• _Aufgabe 1_
Beantworte zum Lesetext über den öffentlich-rechtlichen Rundfunk diese Fragen:
(a) Wie heißt der richtige Moment in einer Krise, etwas Grundlegendes zu verändern?
(b) Wer war bislang kaum bereit, die jeweils landeseigene Anstalt durch konkrete Vorgaben einzuschränken?
(c) Worin sind sich alle Beteiligten einig?
• _Aufgabe 2_
Fasse den Lesetext in zwei Sätzen zusammen.

• _Lesetext_
-=-=-

In jeder Krise gibt es den richtigen Moment, etwas Grundlegendes zu verändern. Man nennt ihn Kairos, es ist der Augenblick, der als solcher erkannt werden will, in dem Dinge möglich sind, die sonst nicht gewagt werden. In dieser Situation befindet sich der öffentlich-rechtliche Rundfunk. Er muss sich verändern. Und er kann es auch, davon bin ich überzeugt. Von außen durch neue Rahmenbedingungen, aber auch von innen. Durch eine neue Kultur des Anspruchs, des Experiments, des Risikos.
Die Diagnosen liegen vor […] Die für die Sender zuständigen Landesparlamente waren bislang kaum bereit, die jeweils landeseigene Anstalt durch konkrete Vorgaben – etwa in Form einer Reduktion des Angebots – einzuschränken. Dieselbe Politik, die einen „radikalen Wumms“ einfordert, hat genau diesen bislang immer verhindert. Es braucht einen Befreiungsschlag, darin sind sich alle Beteiligten einig.

-=-=-

• _Ausgelesene Einträge_
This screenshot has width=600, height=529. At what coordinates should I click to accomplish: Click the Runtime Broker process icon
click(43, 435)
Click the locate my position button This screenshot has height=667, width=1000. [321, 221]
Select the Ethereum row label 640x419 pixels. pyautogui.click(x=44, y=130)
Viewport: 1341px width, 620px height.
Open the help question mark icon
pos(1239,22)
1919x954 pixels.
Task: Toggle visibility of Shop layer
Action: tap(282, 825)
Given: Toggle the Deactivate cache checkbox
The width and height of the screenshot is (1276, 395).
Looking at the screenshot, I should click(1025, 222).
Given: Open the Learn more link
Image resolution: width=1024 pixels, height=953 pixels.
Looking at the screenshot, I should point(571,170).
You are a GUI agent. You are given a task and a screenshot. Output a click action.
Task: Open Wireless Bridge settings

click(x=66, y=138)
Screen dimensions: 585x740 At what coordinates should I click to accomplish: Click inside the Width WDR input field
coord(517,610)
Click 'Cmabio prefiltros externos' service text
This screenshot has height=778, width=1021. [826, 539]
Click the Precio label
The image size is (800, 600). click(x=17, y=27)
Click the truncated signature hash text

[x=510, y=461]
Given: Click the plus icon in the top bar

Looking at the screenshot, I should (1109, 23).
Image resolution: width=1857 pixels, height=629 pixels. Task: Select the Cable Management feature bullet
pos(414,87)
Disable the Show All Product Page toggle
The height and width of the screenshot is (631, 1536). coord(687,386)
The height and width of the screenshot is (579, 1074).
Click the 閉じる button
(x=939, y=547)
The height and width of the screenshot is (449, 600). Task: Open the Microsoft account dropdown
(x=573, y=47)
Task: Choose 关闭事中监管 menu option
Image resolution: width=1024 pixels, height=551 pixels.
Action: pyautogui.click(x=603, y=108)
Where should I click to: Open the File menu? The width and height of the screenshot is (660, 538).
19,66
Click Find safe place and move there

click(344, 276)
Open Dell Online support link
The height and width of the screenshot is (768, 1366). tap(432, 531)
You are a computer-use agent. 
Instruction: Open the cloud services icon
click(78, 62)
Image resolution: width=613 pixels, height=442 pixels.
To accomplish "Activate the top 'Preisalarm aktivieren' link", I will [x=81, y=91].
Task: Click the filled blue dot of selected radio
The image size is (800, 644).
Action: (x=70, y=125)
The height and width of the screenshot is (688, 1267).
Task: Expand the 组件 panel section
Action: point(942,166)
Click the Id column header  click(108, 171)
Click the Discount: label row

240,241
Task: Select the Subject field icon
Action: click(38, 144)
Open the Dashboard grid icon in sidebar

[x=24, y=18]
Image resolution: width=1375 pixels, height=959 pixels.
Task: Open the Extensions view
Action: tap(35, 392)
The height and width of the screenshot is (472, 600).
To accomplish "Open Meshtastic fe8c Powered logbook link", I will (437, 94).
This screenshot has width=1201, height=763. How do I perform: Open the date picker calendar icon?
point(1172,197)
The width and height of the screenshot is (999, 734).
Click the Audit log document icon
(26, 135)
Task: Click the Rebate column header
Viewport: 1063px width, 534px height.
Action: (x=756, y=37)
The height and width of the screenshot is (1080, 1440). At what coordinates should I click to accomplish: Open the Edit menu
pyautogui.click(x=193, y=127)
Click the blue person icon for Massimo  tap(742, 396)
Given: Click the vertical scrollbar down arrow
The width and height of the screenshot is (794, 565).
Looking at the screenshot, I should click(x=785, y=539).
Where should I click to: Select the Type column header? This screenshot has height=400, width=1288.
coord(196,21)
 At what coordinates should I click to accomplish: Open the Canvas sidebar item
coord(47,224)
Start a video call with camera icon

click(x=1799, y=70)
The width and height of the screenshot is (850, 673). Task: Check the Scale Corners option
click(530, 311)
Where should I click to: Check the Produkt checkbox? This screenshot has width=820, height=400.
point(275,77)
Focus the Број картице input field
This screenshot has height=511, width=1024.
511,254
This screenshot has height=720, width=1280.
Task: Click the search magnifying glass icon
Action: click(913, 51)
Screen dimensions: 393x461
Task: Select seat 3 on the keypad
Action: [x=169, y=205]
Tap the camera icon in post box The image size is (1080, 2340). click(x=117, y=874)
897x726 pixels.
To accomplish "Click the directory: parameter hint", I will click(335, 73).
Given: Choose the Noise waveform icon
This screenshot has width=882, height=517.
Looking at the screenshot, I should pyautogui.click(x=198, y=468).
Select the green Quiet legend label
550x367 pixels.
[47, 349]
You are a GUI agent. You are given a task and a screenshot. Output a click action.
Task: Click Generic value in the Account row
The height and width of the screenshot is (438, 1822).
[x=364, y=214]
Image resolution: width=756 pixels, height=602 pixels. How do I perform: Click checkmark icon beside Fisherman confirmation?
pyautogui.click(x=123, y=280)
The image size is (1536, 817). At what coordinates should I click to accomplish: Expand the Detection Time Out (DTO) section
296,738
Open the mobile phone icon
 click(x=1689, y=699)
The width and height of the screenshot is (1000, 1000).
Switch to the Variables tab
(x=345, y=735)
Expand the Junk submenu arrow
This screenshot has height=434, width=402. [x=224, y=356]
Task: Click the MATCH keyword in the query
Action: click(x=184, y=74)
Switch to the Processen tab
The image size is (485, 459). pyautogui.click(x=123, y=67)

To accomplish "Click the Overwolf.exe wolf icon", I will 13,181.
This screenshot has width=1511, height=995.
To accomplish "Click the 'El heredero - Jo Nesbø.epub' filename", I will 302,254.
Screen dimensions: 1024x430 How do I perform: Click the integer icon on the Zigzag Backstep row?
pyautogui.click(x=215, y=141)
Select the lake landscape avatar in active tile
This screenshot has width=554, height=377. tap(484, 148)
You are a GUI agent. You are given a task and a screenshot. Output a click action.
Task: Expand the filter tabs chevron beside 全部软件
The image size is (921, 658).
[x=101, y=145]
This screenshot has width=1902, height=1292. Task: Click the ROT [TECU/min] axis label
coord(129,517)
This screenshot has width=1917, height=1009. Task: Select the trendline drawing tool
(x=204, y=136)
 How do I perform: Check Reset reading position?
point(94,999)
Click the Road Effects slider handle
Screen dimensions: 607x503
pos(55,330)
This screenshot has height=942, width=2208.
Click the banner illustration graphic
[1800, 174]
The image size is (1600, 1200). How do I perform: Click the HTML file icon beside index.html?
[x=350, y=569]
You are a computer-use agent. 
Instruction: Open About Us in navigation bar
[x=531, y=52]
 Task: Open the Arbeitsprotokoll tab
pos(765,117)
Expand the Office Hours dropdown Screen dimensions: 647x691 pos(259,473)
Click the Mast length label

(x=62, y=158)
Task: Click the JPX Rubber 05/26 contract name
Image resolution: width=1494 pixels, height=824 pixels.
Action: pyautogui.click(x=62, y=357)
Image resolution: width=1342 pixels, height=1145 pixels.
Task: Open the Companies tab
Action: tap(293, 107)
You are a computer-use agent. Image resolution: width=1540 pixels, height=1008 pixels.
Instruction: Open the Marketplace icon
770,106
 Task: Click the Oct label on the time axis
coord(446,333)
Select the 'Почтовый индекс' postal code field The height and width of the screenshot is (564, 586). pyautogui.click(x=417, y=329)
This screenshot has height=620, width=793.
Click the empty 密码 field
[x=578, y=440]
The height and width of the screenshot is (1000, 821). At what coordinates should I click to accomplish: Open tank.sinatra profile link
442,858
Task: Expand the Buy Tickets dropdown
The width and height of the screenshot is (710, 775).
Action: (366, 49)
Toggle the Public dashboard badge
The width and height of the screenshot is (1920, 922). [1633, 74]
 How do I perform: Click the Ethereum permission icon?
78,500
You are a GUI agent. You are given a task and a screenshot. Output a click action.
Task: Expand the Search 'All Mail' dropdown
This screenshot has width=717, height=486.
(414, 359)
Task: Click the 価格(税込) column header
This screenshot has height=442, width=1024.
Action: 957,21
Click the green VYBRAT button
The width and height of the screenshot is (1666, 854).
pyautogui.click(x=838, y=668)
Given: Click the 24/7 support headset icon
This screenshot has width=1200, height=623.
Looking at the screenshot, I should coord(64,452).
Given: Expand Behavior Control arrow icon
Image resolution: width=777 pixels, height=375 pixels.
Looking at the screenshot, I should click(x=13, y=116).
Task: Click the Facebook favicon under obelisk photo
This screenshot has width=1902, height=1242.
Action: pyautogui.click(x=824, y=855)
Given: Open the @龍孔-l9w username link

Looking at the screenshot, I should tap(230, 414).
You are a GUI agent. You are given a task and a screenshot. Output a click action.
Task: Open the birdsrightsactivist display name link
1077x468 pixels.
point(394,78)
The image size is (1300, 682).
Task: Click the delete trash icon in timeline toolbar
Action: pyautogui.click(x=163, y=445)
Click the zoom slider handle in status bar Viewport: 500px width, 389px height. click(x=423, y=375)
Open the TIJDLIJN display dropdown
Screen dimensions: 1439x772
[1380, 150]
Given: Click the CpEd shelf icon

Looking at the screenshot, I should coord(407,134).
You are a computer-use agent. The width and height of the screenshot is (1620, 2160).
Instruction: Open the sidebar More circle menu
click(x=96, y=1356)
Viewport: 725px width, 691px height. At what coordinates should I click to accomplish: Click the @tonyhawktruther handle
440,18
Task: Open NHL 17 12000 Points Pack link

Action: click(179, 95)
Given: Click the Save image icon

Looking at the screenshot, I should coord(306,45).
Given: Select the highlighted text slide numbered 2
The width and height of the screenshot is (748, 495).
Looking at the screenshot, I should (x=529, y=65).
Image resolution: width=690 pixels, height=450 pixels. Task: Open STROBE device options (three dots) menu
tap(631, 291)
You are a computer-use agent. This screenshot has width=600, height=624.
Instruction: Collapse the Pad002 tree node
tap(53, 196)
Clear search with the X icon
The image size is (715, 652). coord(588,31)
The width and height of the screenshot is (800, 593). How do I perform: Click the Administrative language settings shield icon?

-=-=-

• _Antwort 1_
(a) Er heißt Kairos.
(b) Die für die Sender zuständigen Landesparlamente.
(c) Sie sind sich einig, dass es einen Befreiungsschlag braucht.

• _Antwort 2_
Der öffentlich-rechtliche Rundfunk befindet sich in einem Kairos, einem Augenblick der Krise, in dem grundlegende Veränderungen möglich sind, und der Text zeigt sich überzeugt, dass er sich von außen durch neue Rahmenbedingungen und von innen durch eine Kultur des Anspruchs, des Experiments und des Risikos verändern kann. Die zuständigen Landesparlamente haben ihre Anstalten bislang kaum durch konkrete Vorgaben eingeschränkt, doch alle Beteiligten sind sich einig, dass es einen Befreiungsschlag braucht.